I agree with Nick but will add.

If your young and trading Say up to $50k then a crash which takes years to recover is no big deal.

But people who are investing 100,000s of $ and in many cases Im sure Millions in their own SMSF,and are from 40 on---the last thing they want is to get caught for a few $100K.

Age and Capital have a great deal of bearing on perception---I have found.

*Wayne*

Think the ASX was hit today on interest rate fears and factoring.


----------



## yonnie (27 July 2007)

we all seem to be talking about the crash, that stop losses wont work, no buyers to be found etc etc

all very negative.

but being practical I suppose, I wonder where are the solutions?!?!?

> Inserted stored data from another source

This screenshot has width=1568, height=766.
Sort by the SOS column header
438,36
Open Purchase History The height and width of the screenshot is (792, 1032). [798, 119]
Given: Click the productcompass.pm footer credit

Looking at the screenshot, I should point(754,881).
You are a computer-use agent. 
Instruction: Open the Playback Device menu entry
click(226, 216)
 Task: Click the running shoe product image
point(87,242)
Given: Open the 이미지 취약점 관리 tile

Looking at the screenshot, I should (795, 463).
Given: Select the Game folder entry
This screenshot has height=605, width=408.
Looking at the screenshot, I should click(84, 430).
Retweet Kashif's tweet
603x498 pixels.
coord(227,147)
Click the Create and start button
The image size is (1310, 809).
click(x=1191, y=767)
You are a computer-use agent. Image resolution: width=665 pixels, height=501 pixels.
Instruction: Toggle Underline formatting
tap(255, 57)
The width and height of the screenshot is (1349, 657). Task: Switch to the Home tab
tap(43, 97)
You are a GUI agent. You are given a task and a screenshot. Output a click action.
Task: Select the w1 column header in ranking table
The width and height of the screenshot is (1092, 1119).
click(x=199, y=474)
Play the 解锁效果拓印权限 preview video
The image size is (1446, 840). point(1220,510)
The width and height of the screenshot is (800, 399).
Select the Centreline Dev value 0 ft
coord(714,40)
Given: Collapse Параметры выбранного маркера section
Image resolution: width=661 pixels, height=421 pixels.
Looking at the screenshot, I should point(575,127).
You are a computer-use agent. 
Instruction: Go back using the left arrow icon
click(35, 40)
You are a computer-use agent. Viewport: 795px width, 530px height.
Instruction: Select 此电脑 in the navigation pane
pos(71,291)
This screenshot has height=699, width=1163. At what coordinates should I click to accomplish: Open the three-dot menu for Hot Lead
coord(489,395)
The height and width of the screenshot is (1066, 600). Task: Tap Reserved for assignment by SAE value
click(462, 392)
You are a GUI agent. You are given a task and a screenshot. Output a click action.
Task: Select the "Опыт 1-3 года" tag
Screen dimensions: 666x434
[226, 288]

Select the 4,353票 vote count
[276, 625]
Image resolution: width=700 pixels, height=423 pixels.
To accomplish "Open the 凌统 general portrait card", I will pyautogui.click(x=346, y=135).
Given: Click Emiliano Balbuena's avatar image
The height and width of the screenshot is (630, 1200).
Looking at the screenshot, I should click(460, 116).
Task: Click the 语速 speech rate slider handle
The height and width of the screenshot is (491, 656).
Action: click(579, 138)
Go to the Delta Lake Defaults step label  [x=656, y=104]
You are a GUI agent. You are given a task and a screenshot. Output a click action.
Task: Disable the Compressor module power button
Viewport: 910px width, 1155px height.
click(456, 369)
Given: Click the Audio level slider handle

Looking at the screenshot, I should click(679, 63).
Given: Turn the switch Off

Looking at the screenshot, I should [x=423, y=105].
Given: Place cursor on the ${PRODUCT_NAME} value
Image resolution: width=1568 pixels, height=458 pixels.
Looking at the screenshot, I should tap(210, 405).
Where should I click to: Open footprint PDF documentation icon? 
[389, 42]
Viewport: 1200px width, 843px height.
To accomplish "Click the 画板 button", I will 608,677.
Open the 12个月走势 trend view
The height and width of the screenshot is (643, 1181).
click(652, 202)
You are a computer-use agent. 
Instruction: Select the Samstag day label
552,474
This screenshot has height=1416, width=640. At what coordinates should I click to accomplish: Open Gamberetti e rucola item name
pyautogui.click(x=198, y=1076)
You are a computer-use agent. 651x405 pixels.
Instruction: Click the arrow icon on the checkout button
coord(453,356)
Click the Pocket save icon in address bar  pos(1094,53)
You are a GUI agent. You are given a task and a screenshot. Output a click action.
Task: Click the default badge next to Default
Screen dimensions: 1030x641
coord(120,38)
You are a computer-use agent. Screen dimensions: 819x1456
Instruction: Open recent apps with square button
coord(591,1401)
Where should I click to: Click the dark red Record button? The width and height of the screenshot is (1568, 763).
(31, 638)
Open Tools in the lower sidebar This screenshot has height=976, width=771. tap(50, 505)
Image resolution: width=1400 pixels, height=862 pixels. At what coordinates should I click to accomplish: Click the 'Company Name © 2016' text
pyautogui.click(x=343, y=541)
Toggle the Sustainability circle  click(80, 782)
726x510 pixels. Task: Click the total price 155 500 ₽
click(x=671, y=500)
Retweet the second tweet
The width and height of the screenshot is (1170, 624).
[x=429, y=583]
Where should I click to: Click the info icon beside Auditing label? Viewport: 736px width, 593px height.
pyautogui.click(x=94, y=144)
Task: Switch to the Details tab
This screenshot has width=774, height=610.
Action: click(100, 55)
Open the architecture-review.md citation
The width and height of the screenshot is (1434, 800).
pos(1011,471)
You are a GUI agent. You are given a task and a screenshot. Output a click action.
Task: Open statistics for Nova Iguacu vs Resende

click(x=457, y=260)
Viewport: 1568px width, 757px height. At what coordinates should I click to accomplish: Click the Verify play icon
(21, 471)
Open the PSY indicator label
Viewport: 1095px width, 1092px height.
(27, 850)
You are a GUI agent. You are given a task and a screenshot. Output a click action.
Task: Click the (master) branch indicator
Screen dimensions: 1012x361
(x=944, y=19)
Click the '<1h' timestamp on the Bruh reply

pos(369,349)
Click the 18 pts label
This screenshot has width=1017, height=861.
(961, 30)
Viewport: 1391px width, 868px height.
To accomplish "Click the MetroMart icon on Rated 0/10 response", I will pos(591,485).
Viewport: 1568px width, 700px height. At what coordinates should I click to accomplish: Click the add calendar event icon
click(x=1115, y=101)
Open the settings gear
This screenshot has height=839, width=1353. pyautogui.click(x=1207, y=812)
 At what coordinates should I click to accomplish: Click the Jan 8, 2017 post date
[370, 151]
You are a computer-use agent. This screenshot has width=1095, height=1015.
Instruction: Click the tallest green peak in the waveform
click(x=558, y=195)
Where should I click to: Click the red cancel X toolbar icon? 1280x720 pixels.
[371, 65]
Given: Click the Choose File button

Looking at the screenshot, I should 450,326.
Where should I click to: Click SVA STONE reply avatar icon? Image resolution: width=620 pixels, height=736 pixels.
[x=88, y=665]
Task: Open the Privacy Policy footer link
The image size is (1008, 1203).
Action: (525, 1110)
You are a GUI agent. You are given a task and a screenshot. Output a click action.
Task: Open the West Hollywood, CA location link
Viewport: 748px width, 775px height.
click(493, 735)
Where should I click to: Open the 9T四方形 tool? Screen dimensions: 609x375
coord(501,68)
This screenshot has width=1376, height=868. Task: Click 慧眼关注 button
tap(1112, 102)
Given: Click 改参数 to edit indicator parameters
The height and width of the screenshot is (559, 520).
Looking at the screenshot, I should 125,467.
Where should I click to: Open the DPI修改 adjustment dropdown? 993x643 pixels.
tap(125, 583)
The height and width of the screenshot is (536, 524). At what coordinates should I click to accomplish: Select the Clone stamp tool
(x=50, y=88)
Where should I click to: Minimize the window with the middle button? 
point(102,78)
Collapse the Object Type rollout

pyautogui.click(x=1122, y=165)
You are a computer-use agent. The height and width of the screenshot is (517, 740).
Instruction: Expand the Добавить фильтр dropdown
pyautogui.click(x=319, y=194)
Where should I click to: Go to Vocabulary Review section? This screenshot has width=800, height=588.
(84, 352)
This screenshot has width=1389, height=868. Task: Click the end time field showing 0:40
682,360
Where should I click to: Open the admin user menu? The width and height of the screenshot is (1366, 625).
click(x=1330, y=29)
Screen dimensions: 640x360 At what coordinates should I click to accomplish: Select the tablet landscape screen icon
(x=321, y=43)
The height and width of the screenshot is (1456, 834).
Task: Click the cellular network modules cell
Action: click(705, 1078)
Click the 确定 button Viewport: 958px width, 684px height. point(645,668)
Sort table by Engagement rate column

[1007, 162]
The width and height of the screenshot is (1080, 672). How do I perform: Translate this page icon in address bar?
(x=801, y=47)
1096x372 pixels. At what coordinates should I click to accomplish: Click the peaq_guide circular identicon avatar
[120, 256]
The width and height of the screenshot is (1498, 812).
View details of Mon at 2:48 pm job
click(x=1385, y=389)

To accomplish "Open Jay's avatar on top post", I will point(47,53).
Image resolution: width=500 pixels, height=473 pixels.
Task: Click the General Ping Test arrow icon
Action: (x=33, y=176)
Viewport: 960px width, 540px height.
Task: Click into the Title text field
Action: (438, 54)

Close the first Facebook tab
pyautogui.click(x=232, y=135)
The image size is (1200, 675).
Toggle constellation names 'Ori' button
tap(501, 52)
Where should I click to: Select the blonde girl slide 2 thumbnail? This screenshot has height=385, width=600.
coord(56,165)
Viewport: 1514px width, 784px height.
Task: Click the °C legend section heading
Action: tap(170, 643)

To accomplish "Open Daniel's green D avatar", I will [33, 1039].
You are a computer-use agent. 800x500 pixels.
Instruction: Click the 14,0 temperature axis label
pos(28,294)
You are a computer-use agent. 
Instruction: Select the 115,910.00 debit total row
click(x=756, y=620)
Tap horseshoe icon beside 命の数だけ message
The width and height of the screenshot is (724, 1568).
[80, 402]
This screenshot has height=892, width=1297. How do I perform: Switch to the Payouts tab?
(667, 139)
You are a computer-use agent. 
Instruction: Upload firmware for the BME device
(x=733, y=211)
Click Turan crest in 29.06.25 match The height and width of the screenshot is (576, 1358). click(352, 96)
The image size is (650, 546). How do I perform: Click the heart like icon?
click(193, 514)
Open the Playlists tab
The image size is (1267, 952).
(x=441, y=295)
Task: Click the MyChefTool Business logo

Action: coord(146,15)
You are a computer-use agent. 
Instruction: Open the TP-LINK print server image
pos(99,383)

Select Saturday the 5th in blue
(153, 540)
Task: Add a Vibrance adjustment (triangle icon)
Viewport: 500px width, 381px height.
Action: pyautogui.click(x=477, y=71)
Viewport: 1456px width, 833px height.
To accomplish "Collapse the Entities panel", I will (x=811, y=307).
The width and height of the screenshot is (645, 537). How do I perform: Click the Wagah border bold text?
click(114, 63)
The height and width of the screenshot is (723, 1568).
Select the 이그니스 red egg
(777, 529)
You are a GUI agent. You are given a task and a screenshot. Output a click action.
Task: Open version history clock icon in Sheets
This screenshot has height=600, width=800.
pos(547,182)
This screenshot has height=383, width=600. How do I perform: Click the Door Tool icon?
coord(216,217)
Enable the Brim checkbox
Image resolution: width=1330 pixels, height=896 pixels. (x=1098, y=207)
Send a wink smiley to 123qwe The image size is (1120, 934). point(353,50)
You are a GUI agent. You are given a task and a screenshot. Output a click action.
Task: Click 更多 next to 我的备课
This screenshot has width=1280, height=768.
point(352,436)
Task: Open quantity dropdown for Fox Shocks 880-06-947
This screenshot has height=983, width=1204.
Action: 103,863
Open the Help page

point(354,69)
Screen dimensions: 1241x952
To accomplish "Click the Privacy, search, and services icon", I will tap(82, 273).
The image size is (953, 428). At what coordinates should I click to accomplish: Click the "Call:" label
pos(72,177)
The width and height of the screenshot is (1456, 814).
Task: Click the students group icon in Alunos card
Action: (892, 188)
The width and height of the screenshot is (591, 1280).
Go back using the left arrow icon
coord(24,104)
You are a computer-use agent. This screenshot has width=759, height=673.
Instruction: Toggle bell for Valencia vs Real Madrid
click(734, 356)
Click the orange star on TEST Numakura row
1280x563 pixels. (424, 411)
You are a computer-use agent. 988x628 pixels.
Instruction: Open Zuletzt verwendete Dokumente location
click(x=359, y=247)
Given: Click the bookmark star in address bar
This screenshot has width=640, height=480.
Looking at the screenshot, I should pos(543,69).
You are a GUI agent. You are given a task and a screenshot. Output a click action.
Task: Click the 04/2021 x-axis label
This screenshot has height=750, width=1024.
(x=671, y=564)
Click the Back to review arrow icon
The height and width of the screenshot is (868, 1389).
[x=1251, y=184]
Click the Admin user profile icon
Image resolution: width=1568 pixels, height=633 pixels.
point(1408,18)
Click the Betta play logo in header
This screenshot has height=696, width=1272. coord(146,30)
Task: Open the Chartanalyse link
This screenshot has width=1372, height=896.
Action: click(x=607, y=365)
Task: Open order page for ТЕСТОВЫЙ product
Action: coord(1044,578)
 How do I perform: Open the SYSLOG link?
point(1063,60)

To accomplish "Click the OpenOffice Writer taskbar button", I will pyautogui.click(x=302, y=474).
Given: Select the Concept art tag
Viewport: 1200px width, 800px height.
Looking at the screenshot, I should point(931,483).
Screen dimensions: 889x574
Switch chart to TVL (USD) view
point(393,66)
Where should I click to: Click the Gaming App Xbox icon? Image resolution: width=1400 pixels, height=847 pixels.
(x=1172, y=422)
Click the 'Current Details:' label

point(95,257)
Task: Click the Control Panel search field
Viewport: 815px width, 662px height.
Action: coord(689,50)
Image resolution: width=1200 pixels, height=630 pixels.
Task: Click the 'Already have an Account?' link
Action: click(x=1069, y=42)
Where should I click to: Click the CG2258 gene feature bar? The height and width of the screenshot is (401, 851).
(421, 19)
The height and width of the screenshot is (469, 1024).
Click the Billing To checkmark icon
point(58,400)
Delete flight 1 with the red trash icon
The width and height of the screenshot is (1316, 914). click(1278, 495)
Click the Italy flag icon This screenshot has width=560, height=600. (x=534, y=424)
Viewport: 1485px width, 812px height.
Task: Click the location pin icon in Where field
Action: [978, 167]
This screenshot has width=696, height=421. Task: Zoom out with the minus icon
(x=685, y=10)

or are you going down the gurgle like everybody else?


----------



## gfresh (27 July 2007)

Some will suggest buying gold or related stocks, buying undervalued blue chips, even property. Don't forget, a share price is still mainly based upon price divided by earnings. While the price may go down, just remember the earnings don't disappear overnight if it's a well established company. 

In the famous words from Hitchhickers Guide to the Galaxy - "Don't Panic"


----------



## tech/a (27 July 2007)

For me the solution is following the methodology and its numbers.
Purely because I have them.(The numbers).

Once trading results fall outside the tested results (the numbers) then i know that the system/s (methodologies) I have been trading for many years are in un tested market conditions.
As such I then exit with an obvious drawdown and either change to another methodology our re design a new method based upon the market action over the next few years or more likley BOTH.

If your a discretionary trader then you have to rely on your analysis and understand that being out of the market is a position.


----------



## yonnie (27 July 2007)

you sound quite smug tech, but your trading results might fall outside the tested results AFTER the crash.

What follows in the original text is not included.